1990 film by Bud Yorkin

Love Hurts is a 1990 American comedy-drama film co-produced and directed by Bud Yorkin, starring Jeff Daniels, Cynthia Sikes, Cloris Leachman, Judith Ivey and John Mahoney. Daniels stars as a serial adulterer who goes home to Pennsylvania for a wedding and finds his past catching up with him, as he attempts to romance his sister's bridesmaid.

==Plot==

Father of two Paul Weaver is accustomed to playing around on his wife Nancy from his baseball-playing days. Shortly after divorce papers are filed against him, Paul's workmate convinces him to travel to Pennsylvania to attend his sister Karen's wedding to Doug Whipkey.

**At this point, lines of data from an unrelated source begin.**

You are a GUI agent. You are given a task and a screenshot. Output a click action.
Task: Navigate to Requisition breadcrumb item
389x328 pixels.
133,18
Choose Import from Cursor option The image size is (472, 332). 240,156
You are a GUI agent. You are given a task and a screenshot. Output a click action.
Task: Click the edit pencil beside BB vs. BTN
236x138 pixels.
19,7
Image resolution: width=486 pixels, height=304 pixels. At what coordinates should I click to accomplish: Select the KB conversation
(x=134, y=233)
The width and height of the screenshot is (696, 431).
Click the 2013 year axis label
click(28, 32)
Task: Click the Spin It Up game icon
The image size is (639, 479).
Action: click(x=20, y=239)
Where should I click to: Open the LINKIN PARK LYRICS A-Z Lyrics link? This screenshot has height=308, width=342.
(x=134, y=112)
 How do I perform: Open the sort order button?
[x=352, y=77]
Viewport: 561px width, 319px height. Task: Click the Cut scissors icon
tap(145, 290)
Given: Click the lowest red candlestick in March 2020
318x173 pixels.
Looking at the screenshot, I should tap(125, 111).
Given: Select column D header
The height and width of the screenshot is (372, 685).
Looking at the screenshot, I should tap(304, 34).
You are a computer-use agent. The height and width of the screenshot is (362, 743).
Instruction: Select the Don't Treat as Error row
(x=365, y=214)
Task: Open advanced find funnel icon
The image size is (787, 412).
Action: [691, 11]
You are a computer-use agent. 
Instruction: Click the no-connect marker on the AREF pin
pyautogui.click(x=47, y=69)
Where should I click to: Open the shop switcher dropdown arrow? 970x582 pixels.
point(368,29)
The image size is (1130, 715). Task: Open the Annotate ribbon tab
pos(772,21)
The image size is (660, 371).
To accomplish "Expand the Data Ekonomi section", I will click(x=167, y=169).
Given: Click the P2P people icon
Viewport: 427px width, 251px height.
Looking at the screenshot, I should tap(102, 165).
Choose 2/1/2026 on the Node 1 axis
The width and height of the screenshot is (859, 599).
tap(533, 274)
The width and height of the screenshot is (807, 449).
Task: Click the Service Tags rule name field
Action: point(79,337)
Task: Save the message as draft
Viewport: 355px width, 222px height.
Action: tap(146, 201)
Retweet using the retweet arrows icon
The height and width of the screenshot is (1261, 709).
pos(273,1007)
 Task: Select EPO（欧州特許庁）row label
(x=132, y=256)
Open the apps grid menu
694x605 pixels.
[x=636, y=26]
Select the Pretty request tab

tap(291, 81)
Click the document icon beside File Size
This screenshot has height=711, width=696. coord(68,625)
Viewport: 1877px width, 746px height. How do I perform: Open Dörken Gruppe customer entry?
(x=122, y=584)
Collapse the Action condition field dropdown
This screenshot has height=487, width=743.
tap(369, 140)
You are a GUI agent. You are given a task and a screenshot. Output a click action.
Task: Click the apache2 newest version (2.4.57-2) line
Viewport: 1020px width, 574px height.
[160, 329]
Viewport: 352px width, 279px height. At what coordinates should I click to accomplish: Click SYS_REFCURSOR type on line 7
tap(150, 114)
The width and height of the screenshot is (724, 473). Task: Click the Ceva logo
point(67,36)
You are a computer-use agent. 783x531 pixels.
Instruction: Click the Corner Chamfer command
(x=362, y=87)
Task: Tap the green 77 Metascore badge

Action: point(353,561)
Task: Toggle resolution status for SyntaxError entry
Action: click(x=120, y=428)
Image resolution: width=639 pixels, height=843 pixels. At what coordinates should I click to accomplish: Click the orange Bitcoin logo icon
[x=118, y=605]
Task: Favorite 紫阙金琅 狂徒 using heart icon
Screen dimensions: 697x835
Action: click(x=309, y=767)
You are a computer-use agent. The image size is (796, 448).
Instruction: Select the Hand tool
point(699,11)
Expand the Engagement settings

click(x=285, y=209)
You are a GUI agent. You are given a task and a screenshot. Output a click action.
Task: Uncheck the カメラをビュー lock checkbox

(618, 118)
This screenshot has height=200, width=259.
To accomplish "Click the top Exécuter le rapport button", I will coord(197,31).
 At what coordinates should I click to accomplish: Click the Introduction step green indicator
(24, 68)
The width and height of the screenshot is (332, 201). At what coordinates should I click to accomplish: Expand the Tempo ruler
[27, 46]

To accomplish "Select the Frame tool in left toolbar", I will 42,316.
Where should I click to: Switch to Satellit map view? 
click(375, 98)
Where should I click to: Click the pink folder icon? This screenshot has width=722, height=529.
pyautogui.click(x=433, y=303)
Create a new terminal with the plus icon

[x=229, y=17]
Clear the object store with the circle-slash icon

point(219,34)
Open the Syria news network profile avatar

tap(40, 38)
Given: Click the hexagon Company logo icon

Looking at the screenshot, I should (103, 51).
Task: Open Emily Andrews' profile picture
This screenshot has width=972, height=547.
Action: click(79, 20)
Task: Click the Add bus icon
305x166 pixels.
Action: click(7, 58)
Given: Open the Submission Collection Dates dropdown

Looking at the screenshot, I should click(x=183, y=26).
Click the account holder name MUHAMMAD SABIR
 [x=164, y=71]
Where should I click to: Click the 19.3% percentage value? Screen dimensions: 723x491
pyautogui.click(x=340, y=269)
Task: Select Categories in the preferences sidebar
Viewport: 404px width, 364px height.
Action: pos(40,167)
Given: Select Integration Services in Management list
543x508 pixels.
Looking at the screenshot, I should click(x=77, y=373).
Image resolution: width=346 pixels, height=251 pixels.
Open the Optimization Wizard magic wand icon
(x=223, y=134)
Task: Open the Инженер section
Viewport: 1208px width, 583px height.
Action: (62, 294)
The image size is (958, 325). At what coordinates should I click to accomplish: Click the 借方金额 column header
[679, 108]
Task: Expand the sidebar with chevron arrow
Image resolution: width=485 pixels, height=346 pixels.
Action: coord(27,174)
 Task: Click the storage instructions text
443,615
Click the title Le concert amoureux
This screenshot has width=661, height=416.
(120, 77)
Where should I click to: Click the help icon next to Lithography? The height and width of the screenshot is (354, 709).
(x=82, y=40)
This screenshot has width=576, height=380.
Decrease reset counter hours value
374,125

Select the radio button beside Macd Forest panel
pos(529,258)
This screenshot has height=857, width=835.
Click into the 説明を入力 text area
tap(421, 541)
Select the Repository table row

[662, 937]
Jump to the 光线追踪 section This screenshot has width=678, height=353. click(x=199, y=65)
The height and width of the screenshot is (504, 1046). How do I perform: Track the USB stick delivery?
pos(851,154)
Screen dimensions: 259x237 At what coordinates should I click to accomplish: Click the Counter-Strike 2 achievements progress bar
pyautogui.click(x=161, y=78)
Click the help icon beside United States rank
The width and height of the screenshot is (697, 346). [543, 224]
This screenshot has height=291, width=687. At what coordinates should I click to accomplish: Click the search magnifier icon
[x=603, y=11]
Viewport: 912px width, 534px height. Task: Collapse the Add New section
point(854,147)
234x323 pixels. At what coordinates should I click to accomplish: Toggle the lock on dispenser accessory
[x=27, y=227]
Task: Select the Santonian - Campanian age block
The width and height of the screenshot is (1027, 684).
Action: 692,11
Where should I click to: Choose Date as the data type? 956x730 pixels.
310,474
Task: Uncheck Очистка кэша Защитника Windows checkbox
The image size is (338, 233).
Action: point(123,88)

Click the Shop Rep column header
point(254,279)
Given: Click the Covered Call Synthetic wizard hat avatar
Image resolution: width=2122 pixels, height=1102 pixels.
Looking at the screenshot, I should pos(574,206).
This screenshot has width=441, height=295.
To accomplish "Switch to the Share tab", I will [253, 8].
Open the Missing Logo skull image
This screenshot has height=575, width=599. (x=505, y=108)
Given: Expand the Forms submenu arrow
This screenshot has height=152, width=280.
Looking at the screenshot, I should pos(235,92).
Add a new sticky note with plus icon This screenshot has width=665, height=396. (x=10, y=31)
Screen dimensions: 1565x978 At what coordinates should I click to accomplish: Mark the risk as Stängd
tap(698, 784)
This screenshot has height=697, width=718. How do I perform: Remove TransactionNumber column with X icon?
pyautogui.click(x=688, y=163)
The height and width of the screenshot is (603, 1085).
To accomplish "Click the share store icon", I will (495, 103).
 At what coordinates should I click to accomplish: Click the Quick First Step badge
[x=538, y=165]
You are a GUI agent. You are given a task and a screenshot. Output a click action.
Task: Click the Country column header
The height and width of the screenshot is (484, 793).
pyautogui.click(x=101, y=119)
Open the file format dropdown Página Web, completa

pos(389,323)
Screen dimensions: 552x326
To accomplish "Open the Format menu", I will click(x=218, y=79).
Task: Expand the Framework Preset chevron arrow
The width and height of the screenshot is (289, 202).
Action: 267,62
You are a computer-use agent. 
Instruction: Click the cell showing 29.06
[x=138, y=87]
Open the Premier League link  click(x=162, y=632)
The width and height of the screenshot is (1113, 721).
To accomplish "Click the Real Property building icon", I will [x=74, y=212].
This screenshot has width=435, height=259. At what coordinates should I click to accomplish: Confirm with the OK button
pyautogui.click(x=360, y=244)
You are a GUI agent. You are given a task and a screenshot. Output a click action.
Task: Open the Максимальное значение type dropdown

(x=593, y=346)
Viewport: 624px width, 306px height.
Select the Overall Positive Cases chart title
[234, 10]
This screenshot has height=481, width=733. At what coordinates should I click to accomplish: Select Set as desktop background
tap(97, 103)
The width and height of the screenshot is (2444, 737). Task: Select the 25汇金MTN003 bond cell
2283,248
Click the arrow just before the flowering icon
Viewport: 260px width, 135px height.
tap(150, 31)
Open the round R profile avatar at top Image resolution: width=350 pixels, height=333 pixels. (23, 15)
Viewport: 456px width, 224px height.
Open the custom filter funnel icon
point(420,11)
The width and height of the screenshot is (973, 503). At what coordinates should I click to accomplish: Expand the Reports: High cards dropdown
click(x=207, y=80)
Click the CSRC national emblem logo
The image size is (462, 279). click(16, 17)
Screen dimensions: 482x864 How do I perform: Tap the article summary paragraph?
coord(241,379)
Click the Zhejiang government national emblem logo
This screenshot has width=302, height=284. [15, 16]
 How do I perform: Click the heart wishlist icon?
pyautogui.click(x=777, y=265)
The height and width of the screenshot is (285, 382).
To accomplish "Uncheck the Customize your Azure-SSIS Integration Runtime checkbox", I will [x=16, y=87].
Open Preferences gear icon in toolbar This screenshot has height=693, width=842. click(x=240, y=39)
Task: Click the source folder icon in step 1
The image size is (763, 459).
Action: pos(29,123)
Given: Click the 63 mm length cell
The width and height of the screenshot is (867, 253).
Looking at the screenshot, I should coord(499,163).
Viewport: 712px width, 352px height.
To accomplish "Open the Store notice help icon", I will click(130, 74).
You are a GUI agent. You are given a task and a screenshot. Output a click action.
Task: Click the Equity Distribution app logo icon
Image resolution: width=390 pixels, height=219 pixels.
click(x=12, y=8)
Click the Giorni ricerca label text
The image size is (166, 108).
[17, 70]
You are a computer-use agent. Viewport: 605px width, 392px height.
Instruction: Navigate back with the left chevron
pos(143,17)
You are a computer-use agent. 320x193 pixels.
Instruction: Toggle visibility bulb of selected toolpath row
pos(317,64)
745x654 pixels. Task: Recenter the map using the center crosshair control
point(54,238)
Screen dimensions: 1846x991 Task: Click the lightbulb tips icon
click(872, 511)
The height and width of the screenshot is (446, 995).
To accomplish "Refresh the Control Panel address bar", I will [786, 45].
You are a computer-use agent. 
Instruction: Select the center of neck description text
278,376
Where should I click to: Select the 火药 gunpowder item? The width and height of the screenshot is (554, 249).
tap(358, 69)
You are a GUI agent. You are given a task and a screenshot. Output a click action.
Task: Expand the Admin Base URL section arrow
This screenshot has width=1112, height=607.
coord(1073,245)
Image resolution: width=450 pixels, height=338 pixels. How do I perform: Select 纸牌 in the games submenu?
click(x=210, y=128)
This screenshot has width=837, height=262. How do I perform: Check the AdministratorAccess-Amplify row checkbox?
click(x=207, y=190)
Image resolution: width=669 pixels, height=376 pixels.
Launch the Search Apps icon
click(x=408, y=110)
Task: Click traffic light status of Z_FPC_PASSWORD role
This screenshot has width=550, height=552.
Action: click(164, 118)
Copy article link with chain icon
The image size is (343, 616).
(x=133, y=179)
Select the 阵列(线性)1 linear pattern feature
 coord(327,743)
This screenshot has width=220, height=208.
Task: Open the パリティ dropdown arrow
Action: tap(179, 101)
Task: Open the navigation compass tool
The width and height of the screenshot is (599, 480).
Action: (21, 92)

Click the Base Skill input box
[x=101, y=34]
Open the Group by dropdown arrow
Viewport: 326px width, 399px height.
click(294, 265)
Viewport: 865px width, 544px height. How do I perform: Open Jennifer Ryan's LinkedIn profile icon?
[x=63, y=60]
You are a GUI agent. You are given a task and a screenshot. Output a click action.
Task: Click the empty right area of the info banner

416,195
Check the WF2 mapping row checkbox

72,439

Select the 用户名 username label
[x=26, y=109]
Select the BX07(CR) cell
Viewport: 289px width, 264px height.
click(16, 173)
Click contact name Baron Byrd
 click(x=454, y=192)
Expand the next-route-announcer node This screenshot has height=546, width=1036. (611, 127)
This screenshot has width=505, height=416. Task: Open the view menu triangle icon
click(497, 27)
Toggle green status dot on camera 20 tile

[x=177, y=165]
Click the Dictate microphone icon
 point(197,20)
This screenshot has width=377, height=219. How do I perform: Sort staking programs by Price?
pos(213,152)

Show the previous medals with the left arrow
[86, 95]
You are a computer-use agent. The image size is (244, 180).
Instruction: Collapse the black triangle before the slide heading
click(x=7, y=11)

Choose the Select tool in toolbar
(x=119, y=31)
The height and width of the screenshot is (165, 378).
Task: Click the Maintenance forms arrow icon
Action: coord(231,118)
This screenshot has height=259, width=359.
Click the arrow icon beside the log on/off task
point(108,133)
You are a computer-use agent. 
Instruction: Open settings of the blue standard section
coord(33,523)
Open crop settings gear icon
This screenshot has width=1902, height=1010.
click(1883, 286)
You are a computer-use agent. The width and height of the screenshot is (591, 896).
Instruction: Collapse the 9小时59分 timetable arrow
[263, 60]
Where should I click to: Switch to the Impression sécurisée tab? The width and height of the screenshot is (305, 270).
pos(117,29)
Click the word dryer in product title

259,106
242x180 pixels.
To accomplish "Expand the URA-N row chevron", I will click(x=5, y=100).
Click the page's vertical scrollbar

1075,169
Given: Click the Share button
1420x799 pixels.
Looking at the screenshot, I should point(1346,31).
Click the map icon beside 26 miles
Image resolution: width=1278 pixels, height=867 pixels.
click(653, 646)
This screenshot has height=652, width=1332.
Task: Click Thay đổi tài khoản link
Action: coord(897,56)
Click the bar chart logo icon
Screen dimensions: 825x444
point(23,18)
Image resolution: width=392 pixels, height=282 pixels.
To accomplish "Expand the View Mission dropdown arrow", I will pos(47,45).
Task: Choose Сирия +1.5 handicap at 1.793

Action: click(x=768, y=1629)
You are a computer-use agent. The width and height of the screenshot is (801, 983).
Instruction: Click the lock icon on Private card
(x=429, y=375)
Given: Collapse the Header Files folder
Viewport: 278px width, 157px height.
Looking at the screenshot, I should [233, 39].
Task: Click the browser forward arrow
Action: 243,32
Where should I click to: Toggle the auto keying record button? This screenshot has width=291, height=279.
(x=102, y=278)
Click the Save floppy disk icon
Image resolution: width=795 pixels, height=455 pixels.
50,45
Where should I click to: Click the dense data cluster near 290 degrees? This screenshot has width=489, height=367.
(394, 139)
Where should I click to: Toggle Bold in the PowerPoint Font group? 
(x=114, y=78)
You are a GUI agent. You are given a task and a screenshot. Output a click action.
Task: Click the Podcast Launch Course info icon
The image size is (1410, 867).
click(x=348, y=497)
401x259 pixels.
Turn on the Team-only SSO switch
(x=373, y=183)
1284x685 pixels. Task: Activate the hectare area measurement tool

Unbeknownst to Paul, Nancy and their two children Sarah and David have had to temporarily move into his parents' house while some much needed repairs are done on their Pennsylvania house before they can properly move in. So, he is surprised to find them there, as he believes Nancy wants to avoid him.

The situation is uncomfortable for everyone, as this is the first time the exes have seen one another since the one-year mandatory separation before the divorce papers were issued. As it was a long drive from NYC, and Paul wants to sleep in his childhood bedroom, he offers to send Nancy and the kids to a motel for the night. They fight, and Paul leaves.

On the road, Paul comes across a broken-down pickup truck. Recognizing it, as he had earlier inadvertently ran them off the road, he gives Susan and her son a lift to the boys' baseball game. Paul starts to hit on her, but suddenly discovers she is one of Karen's bridesmaids.'

Paul starts to leave, but ends up doubling back. He then accompanies Susan inside as she tries to remove a stain on the dress. As she had earlier been complaining of her husband cheating on her, she moves close to Paul, so he kisses her. After a bit of kissing, they go back to the game, and he gives them a ride to their trailer. There, when he sees Paul drop them off her husband Danny, who had since retrieved the pickup, angrily drives off.

Returning to his parents', Paul tries to interact with his children. Older teen David encourages him to come inside, but Sarah is aloof. After she extorts money from him so he can talk to her, David appears and demands she return money she stole from his wallet. Nancy comes to find out what the ruckus is about, and it is revealed there is much more money. When her father does not let Sarah put the blame on him, she leaves upset. Nancy insists it is because she misses him.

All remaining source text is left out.